Even human beings who are not especially pro-animal can buy the notion that better treatment makes better- tasting meat, if they taste bacon from abused pigs and happy pigs side by side.

Many people in this country do not even remember that you could once cut chicken with a fork, said Bobby Kennedy Jr., president and founder of the Waterkeeper Alliance, which was endorsing the Animal Welfare Institute's Humane On-Farm Pig Husbandry Standards. They can't recall a time when chicken wasn't "like a sponge." Most independent chicken producers already have been driven out of business by factory farming, Kennedy said, but it is not too late to save some independent pork producers.

The standards call for pigs to be "allowed to behave naturally," specify that they not be confined to small sow crates and that there be no release of liquefied pig manure into groundwater and waterways. In addition, the standards call for no constant use of small doses of antibiotics; overuse of antibiotics in animals has been linked to their reduced effectiveness in humans.

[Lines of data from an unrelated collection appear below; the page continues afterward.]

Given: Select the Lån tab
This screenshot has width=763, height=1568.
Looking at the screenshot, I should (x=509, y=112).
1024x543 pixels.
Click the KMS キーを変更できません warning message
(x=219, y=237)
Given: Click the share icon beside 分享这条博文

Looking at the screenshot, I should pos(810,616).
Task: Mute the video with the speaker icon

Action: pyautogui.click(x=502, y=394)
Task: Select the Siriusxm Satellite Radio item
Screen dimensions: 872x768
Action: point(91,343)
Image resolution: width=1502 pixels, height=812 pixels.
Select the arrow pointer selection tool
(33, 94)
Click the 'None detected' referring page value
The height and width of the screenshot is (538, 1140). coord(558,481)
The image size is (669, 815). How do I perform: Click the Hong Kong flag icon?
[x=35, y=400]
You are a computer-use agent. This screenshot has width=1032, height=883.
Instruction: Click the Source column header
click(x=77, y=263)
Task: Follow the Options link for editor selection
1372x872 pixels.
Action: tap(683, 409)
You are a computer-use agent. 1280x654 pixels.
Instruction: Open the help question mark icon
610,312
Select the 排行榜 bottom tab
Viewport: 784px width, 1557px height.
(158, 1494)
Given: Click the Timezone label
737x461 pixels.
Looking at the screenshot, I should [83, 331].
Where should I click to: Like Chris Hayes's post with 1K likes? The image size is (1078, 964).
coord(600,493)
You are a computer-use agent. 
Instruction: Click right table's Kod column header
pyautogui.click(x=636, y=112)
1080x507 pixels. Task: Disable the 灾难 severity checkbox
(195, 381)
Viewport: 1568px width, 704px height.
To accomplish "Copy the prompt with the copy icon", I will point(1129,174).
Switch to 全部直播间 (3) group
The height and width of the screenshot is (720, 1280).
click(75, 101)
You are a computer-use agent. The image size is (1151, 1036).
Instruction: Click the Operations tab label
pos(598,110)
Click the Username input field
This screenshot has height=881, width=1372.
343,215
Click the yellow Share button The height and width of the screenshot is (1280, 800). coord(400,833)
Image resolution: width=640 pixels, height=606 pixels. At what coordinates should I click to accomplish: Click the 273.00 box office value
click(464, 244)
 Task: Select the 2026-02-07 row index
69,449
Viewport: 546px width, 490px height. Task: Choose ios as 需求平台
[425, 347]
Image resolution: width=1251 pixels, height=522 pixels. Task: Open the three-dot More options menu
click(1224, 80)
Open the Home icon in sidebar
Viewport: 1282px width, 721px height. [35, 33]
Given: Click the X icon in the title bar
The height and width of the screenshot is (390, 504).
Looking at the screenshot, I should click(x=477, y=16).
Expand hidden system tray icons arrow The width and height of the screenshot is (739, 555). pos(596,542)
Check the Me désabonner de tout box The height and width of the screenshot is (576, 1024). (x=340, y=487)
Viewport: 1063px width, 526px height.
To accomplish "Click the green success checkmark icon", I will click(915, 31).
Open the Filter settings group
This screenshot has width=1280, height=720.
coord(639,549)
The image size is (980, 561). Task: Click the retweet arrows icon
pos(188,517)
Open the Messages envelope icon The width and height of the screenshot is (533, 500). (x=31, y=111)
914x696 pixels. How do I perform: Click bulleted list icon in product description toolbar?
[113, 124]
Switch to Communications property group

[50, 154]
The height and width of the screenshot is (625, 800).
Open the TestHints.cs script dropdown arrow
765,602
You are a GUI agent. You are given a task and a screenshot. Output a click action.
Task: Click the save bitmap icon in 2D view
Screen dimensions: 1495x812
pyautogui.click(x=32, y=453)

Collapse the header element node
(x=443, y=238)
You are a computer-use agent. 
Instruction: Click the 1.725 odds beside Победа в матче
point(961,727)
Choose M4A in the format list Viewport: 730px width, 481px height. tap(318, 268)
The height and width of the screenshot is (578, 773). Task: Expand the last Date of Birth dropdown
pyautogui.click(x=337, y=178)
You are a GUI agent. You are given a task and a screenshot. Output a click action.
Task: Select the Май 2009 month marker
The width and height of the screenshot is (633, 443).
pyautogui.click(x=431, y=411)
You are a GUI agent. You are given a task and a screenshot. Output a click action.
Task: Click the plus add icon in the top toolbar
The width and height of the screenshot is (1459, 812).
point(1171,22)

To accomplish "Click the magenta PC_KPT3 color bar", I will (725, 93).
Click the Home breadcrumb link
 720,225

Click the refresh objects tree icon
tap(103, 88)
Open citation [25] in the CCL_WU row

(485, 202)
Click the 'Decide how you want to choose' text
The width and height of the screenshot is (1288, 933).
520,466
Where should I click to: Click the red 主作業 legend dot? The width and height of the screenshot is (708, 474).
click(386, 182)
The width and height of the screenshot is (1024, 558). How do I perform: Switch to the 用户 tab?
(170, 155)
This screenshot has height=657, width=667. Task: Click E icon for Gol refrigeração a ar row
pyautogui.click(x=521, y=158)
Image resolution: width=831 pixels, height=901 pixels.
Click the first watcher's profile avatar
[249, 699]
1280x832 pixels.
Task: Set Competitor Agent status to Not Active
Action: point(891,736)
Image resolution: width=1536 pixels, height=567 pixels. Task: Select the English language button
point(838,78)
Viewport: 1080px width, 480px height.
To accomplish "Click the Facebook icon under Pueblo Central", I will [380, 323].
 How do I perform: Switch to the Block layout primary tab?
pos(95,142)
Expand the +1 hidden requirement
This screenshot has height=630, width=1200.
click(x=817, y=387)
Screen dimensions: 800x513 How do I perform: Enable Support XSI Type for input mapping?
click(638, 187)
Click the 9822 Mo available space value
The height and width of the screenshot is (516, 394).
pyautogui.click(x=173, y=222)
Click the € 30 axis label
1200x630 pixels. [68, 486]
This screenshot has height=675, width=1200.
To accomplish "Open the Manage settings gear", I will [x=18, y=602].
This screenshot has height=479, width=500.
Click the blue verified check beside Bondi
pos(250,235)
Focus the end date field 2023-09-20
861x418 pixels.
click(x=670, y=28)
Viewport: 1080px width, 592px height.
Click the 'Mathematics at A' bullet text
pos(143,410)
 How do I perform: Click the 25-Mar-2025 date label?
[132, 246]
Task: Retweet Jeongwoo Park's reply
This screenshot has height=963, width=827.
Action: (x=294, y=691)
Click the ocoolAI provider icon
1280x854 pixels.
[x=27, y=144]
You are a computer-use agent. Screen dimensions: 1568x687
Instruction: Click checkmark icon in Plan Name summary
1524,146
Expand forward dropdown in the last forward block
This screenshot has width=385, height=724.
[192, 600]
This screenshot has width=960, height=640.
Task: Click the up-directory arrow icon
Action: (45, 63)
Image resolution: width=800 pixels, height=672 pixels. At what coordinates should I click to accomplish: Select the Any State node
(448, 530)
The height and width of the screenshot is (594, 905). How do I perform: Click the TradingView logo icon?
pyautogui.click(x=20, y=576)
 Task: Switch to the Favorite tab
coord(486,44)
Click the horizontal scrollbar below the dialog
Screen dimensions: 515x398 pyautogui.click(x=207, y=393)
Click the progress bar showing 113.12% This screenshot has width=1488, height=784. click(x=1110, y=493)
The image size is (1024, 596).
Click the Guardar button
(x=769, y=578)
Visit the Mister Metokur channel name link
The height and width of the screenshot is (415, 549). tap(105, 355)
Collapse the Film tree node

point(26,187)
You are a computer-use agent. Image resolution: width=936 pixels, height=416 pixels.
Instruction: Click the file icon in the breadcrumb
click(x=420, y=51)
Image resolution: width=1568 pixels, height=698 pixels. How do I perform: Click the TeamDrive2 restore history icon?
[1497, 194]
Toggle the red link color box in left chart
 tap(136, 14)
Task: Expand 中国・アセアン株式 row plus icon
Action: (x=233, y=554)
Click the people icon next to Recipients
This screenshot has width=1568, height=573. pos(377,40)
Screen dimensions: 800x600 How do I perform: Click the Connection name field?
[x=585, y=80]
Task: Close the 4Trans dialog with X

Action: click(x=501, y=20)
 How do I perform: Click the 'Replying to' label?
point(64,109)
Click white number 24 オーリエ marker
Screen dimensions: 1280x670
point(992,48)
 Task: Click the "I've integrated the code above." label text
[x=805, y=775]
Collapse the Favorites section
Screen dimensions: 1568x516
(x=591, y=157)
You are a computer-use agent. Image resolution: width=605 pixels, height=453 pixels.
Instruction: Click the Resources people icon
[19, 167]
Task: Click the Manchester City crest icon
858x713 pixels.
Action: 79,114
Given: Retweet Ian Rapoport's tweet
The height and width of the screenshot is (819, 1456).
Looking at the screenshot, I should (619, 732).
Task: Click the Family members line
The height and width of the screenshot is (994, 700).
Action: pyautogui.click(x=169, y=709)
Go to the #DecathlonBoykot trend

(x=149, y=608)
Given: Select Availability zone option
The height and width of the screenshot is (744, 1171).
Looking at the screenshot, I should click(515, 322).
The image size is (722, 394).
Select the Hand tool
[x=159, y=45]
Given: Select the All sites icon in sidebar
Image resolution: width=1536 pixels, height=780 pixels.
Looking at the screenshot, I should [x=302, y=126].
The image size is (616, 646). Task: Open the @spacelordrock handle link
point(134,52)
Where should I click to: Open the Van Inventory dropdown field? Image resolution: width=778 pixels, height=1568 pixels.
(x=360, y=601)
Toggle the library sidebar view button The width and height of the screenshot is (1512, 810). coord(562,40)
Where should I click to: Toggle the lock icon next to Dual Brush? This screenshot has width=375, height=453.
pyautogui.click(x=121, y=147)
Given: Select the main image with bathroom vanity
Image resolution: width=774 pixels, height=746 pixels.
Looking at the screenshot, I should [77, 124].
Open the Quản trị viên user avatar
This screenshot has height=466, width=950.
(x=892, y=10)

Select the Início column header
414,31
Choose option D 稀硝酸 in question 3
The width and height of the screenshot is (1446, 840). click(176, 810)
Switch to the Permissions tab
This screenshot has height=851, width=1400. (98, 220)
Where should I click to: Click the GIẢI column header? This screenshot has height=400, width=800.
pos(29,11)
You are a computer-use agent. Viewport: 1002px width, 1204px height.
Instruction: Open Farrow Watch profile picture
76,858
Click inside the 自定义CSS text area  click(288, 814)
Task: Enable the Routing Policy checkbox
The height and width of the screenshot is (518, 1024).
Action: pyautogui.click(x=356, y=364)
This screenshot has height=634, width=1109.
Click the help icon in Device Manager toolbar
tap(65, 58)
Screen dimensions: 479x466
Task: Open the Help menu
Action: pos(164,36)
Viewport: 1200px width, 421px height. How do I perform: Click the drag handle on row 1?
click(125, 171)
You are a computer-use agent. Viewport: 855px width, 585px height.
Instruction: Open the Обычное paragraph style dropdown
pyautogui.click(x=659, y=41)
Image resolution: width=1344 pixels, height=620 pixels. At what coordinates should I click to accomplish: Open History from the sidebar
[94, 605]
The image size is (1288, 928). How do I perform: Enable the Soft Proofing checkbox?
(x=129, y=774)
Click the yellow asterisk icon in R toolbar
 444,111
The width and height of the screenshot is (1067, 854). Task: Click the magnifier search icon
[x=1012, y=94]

Other organizations that endorsed the standards include Chefs Collaborative, Slow Food USA, Earth Pledge Foundation and Niman Ranch, a leading purveyor of meat raised on sustainable family farms. By serving bacon from pigs that met those guidelines, Michael Romano, chef-partner at Blue Smoke and Union Square Cafe, also endorsed those standards.

So, in a way, did everybody who reached for a second bacon sandwich.